_YOUR GOAL_
Treat the line containing "Given: Go to" as the first line of the answer and the last line of the data as its final line, reproducing every line between exactly.
┌────────
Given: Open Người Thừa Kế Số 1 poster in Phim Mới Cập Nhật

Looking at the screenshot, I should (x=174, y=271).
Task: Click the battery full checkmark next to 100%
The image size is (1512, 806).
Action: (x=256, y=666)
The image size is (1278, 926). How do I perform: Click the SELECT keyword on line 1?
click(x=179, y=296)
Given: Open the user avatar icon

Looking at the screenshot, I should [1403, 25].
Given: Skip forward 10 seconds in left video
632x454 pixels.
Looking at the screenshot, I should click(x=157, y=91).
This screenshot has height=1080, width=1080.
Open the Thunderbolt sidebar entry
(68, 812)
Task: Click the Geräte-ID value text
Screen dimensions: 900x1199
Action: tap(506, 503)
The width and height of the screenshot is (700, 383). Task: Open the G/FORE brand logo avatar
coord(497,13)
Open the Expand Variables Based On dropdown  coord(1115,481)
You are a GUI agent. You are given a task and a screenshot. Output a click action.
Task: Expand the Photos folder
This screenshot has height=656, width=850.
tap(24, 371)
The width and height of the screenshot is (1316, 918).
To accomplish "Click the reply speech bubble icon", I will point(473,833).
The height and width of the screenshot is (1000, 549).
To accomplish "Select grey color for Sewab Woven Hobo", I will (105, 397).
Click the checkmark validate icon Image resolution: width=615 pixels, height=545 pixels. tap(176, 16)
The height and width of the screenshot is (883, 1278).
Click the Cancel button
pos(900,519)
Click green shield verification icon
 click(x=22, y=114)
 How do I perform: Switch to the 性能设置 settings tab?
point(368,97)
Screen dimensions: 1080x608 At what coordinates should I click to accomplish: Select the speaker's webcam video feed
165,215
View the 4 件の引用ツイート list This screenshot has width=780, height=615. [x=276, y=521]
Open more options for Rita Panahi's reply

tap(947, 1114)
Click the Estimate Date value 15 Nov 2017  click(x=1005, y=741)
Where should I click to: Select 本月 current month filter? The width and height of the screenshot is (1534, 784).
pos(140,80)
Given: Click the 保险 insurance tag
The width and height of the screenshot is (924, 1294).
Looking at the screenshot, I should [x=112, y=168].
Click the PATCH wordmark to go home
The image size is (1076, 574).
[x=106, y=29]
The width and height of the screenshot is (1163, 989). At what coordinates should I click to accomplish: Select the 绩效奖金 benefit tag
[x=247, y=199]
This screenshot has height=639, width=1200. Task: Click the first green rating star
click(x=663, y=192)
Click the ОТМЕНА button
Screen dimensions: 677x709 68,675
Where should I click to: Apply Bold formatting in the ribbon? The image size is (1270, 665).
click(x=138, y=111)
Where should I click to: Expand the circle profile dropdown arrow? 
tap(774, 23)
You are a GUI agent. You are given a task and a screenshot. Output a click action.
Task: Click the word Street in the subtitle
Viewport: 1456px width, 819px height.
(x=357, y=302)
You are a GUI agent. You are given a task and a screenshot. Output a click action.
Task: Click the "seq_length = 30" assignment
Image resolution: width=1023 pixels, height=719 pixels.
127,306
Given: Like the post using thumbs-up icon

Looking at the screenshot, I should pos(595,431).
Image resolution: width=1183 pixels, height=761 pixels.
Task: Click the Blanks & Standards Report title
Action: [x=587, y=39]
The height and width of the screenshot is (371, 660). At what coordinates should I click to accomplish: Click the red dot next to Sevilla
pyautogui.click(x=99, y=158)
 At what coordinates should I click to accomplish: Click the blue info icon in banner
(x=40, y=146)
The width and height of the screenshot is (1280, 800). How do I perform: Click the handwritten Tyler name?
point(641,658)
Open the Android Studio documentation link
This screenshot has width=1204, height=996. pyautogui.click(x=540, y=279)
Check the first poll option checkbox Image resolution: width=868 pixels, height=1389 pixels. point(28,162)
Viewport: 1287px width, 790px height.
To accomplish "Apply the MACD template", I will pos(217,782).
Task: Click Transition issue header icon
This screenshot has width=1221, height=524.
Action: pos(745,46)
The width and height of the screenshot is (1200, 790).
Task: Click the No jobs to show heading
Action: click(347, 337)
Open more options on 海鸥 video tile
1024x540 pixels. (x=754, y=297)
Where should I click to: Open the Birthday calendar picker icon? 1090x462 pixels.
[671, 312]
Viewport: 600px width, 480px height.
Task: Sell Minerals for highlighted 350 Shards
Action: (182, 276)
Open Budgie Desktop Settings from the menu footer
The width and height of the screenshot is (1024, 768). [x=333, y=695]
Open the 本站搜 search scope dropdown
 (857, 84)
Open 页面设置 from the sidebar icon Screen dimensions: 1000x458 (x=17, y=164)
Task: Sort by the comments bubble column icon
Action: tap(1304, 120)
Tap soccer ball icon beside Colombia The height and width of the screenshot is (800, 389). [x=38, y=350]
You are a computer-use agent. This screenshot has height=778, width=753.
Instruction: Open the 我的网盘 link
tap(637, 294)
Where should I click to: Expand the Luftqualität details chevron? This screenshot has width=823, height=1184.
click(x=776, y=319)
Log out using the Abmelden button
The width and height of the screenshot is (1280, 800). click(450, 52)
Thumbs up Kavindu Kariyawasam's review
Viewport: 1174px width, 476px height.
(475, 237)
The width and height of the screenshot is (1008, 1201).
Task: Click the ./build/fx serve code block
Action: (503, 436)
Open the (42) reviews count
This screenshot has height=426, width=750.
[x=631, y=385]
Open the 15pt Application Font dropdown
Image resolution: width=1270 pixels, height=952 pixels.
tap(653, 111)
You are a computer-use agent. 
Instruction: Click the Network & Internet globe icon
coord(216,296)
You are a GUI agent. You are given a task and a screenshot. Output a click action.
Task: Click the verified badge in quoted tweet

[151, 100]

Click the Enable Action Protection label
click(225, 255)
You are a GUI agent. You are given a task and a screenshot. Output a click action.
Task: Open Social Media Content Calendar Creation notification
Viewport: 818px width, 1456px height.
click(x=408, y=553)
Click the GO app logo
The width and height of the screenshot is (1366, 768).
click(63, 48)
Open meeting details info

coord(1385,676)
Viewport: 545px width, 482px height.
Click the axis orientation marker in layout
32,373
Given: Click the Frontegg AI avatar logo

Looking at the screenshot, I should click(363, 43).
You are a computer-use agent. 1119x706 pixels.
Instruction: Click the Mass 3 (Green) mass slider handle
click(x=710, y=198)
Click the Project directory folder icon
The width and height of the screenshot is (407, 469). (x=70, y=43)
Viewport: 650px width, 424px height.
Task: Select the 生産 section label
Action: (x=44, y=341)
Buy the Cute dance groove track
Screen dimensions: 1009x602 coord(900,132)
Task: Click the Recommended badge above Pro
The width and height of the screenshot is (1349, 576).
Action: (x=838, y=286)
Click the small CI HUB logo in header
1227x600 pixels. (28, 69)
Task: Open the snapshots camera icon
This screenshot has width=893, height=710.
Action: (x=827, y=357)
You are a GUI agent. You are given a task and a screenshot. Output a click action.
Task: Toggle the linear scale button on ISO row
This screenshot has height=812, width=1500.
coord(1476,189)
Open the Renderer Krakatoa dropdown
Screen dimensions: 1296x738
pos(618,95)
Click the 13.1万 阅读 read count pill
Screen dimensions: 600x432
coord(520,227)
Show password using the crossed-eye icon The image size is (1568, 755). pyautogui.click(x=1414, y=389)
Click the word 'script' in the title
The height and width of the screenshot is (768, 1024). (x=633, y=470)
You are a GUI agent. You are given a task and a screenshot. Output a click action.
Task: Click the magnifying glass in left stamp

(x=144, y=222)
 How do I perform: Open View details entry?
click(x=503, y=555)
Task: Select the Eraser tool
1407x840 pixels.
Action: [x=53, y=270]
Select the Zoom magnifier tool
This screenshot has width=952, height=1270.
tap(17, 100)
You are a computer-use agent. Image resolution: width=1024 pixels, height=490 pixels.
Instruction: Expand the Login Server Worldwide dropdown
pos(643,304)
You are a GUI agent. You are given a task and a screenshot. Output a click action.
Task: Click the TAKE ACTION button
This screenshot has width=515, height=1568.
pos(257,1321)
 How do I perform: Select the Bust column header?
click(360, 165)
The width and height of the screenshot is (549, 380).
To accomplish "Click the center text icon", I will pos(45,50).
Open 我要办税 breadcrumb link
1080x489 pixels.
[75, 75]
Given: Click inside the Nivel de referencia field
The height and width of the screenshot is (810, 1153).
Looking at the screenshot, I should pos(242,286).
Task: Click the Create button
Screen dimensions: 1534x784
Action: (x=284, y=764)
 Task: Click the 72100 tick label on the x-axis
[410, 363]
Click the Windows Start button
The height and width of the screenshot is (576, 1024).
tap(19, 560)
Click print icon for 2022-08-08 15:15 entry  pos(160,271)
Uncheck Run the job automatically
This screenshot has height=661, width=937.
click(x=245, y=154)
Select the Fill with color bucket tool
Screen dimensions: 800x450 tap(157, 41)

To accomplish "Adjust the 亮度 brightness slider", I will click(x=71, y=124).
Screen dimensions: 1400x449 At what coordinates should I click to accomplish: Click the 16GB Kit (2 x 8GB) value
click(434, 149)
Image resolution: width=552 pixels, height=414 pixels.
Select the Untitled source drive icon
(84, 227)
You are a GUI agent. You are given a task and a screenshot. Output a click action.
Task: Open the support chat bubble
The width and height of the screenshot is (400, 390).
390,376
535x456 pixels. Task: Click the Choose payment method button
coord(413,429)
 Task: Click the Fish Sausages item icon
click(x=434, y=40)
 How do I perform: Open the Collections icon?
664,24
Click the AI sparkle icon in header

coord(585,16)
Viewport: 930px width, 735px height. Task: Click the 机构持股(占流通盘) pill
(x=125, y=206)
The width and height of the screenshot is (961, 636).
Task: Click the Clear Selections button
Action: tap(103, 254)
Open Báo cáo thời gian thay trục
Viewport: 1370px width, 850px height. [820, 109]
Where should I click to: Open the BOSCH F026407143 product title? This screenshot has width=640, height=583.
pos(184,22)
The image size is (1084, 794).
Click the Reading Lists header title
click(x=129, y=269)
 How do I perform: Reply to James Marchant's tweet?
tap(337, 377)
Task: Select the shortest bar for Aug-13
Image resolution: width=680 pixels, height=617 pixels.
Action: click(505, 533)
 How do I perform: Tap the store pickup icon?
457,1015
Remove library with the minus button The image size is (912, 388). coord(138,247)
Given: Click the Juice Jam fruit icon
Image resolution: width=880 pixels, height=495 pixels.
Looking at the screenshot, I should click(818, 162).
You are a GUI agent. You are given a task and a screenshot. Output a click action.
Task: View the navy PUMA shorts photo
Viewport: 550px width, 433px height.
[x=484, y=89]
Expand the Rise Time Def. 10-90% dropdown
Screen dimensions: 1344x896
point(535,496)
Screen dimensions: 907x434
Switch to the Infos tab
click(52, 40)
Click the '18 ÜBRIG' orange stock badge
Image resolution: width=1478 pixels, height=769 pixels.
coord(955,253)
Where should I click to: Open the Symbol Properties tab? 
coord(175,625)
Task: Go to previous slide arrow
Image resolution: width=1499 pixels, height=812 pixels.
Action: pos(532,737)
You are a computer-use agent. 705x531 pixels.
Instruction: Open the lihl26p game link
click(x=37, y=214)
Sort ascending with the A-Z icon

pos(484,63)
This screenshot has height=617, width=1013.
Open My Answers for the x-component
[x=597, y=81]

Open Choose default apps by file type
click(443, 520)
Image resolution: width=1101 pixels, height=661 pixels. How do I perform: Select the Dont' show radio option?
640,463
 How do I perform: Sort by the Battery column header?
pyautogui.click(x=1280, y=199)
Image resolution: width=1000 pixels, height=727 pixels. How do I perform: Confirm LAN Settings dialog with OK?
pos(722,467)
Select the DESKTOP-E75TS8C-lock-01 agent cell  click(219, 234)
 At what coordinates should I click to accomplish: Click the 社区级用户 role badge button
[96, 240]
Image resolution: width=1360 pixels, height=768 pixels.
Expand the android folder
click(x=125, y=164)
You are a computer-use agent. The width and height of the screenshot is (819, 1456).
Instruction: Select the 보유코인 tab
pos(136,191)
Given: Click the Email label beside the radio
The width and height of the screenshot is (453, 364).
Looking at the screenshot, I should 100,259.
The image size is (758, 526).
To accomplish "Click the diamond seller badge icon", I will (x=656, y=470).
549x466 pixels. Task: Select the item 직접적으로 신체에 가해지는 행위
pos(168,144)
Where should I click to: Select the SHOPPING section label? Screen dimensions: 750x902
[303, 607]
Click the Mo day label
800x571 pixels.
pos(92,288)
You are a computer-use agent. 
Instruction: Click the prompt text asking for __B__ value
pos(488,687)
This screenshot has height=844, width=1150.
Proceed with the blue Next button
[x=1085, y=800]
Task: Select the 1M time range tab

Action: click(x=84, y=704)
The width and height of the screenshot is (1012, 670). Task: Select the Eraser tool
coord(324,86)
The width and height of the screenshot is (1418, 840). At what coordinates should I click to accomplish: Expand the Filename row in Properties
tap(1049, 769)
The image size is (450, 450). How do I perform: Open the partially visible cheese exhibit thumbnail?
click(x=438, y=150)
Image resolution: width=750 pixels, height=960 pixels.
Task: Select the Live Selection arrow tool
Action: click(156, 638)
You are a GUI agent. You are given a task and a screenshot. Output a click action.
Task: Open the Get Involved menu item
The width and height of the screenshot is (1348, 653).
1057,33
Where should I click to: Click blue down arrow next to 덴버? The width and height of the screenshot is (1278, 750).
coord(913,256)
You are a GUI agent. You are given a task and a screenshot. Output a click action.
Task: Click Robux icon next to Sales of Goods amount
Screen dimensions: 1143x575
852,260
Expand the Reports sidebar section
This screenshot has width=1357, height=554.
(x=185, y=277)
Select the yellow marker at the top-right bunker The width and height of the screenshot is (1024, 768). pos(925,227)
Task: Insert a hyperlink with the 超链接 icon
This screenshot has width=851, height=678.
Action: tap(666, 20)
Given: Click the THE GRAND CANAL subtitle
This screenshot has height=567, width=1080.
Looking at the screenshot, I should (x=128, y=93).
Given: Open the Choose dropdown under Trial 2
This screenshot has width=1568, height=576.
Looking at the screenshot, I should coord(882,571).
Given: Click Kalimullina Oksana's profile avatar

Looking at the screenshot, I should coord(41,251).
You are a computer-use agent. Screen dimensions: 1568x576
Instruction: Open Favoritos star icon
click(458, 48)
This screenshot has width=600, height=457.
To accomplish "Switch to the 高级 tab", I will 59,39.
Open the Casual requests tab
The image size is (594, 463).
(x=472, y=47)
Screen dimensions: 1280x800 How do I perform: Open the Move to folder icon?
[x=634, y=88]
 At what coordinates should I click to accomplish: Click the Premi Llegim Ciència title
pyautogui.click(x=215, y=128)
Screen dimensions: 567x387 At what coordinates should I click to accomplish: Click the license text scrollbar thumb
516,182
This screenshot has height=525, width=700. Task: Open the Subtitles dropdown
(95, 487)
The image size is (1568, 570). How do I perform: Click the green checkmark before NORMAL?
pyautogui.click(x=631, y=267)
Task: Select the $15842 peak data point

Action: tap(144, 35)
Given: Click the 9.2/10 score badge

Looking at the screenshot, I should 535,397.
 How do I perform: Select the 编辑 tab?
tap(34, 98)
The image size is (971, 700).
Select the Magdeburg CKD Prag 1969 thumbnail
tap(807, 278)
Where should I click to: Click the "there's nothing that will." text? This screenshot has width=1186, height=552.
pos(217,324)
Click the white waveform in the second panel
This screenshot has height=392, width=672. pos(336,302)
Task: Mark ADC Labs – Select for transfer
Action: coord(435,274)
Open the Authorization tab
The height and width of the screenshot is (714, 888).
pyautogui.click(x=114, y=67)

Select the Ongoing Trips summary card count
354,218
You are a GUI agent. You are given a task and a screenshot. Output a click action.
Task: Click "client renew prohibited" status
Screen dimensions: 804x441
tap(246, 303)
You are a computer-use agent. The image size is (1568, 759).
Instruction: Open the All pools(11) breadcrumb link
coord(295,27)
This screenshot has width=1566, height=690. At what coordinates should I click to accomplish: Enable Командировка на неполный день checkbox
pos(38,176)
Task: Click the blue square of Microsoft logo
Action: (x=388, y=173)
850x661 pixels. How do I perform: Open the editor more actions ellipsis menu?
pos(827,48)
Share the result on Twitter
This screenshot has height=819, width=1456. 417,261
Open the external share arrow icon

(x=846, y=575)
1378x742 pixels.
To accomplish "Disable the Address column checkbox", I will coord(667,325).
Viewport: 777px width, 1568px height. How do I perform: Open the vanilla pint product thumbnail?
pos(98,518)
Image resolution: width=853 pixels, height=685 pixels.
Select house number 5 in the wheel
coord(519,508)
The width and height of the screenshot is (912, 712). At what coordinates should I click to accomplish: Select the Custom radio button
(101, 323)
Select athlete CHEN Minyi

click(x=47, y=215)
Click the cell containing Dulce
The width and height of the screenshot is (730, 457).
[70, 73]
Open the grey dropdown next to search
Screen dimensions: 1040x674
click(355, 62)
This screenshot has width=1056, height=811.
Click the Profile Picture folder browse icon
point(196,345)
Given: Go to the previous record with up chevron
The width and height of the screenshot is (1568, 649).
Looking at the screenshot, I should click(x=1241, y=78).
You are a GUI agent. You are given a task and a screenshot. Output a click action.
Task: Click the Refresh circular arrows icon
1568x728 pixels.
└────────
_EXERCISE RESULT_
Given: Go to the previous record with up chevron
The width and height of the screenshot is (1568, 649).
Looking at the screenshot, I should click(x=1241, y=78).
You are a GUI agent. You are given a task and a screenshot. Output a click action.
Task: Click the Refresh circular arrows icon
1568x728 pixels.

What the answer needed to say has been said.